Story from the Wall Street Journal, by the Dean of Harvard Medical School Jeffrey S. Flier.
Excerpt:
As the dean of Harvard Medical School I am frequently asked to comment on the health-reform debate. I’d give it a failing grade.
[…]Speeches and news reports can lead you to believe that proposed congressional legislation would tackle the problems of cost, access and quality. But that’s not true. The various bills do deal with access by expanding Medicaid and mandating subsidized insurance at substantial cost—and thus addresses an important social goal. However, there are no provisions to substantively control the growth of costs or raise the quality of care. So the overall effort will fail to qualify as reform.
In discussions with dozens of health-care leaders and economists, I find near unanimity of opinion that, whatever its shape, the final legislation that will emerge from Congress will markedly accelerate national health-care spending rather than restrain it.
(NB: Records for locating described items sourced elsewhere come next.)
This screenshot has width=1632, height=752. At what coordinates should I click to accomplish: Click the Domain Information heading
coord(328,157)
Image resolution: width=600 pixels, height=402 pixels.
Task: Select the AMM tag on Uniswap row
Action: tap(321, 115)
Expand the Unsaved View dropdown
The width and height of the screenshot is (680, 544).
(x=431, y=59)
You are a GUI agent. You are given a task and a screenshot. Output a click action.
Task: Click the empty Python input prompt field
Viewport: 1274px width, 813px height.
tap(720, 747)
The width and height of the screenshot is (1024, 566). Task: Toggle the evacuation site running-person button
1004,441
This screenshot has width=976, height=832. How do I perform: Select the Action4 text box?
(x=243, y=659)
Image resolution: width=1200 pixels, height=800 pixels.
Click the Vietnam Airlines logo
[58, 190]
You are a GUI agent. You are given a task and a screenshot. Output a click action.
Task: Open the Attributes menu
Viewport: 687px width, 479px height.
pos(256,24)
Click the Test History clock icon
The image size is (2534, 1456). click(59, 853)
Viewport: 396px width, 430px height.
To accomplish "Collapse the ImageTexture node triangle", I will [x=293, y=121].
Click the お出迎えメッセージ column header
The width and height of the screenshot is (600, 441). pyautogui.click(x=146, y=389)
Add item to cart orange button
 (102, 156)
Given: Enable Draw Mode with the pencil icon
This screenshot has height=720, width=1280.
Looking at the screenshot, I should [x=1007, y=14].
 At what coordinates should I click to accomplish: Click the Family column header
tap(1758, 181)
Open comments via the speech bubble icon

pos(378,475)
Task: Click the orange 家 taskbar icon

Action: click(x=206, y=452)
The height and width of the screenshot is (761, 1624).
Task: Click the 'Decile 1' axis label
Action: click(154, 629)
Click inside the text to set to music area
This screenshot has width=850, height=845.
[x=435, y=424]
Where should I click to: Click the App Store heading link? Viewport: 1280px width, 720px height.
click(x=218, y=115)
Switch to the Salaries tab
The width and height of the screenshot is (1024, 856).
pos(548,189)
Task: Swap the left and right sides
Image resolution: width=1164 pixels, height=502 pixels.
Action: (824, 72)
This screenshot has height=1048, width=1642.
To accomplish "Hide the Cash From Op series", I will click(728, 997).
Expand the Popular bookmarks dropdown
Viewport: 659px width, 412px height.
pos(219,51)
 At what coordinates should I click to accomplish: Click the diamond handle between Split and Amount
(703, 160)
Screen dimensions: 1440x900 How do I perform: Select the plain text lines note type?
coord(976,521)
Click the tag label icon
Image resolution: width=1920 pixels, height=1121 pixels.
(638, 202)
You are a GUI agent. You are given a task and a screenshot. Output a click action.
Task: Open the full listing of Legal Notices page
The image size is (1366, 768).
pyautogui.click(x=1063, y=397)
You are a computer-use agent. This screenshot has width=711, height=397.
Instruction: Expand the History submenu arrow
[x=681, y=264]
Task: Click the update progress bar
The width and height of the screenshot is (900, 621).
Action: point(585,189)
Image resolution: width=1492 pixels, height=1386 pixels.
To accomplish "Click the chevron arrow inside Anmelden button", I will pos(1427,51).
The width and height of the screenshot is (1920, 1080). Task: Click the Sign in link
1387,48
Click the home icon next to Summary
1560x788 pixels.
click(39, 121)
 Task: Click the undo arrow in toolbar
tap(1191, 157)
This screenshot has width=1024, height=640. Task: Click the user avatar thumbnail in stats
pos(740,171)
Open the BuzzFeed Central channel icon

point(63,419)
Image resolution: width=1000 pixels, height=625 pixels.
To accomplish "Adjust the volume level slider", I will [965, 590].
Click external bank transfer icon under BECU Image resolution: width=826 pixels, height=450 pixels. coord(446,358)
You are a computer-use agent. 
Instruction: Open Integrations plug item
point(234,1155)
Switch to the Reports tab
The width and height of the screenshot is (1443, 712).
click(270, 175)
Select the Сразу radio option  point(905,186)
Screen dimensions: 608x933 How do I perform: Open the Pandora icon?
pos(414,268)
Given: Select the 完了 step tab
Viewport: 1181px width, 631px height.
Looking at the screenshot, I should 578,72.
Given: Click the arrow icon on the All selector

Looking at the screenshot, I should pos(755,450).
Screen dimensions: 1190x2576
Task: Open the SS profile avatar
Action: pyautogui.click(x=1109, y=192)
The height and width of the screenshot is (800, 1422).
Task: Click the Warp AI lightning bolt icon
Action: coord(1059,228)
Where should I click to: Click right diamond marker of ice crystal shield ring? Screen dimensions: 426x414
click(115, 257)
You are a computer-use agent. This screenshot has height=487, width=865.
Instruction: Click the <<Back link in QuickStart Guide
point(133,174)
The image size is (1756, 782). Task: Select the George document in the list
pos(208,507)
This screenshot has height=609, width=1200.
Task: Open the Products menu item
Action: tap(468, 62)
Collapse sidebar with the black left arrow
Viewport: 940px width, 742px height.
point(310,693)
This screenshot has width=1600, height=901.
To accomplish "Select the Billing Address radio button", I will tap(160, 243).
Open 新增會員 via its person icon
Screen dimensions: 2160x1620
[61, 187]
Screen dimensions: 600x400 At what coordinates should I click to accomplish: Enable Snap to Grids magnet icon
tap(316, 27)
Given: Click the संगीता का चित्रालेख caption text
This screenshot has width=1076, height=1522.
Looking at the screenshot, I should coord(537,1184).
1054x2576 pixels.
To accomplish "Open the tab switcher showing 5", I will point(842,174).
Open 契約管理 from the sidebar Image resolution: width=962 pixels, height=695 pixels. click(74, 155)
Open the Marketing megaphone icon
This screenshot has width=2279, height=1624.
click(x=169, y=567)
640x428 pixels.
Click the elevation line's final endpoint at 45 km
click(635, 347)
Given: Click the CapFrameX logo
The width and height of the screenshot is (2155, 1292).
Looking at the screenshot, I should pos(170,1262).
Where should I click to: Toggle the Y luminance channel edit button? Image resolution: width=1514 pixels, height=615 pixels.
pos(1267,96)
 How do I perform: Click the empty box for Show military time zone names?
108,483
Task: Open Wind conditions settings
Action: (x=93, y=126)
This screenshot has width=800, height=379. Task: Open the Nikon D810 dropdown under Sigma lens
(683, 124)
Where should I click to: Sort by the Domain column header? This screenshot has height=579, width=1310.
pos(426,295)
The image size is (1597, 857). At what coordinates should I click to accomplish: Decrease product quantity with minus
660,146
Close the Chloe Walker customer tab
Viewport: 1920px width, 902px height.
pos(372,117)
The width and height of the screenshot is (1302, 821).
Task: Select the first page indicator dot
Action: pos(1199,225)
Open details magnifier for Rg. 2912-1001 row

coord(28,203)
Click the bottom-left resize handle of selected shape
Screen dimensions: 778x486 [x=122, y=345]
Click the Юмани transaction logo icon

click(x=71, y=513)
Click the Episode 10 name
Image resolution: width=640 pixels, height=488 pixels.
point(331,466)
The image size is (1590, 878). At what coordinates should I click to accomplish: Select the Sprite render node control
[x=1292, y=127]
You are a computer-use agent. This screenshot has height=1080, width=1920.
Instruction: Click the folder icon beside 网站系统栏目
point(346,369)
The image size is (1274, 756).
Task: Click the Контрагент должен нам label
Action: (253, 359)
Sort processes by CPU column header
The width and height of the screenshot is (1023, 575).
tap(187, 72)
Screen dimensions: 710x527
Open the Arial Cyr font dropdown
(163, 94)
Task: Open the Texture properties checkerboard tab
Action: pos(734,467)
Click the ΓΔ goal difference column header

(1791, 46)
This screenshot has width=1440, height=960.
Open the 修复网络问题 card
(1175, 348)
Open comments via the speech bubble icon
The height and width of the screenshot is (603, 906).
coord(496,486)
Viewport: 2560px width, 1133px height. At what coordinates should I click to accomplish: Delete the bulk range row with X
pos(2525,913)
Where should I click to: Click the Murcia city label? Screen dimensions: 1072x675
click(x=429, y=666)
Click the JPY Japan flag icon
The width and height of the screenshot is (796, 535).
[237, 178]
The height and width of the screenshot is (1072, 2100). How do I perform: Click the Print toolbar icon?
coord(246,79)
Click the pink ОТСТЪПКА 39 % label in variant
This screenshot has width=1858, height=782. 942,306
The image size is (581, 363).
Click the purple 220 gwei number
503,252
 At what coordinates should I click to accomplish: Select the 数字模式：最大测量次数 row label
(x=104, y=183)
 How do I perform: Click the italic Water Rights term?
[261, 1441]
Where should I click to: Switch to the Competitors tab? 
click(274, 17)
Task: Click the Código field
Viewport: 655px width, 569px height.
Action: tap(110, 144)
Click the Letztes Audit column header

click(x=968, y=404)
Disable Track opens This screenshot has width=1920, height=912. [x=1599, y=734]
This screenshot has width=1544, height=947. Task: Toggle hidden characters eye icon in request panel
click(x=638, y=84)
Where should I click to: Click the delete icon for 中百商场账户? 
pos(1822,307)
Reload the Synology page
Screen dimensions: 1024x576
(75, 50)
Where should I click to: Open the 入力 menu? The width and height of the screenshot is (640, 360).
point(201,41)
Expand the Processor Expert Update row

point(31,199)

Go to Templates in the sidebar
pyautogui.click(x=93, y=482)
Likewise, nearly all agree that the legislation would do little or nothing to improve quality or change health-care’s dysfunctional delivery system. The system we have now promotes fragmented care and makes it more difficult than it should be to assess outcomes and patient satisfaction. The true costs of health care are disguised, competition based on price and quality are almost impossible, and patients lose their ability to be the ultimate judges of value.
Worse, currently proposed federal legislation would undermine any potential for real innovation in insurance and the provision of care. It would do so by overregulating the health-care system in the service of special interests such as insurance companies, hospitals, professional organizations and pharmaceutical companies, rather than the patients who should be our primary concern.
In effect, while the legislation would enhance access to insurance, the trade-off would be an accelerated crisis of health-care costs and perpetuation of the current dysfunctional system—now with many more participants. This will make an eventual solution even more difficult. Ultimately, our capacity to innovate and develop new therapies would suffer most of all.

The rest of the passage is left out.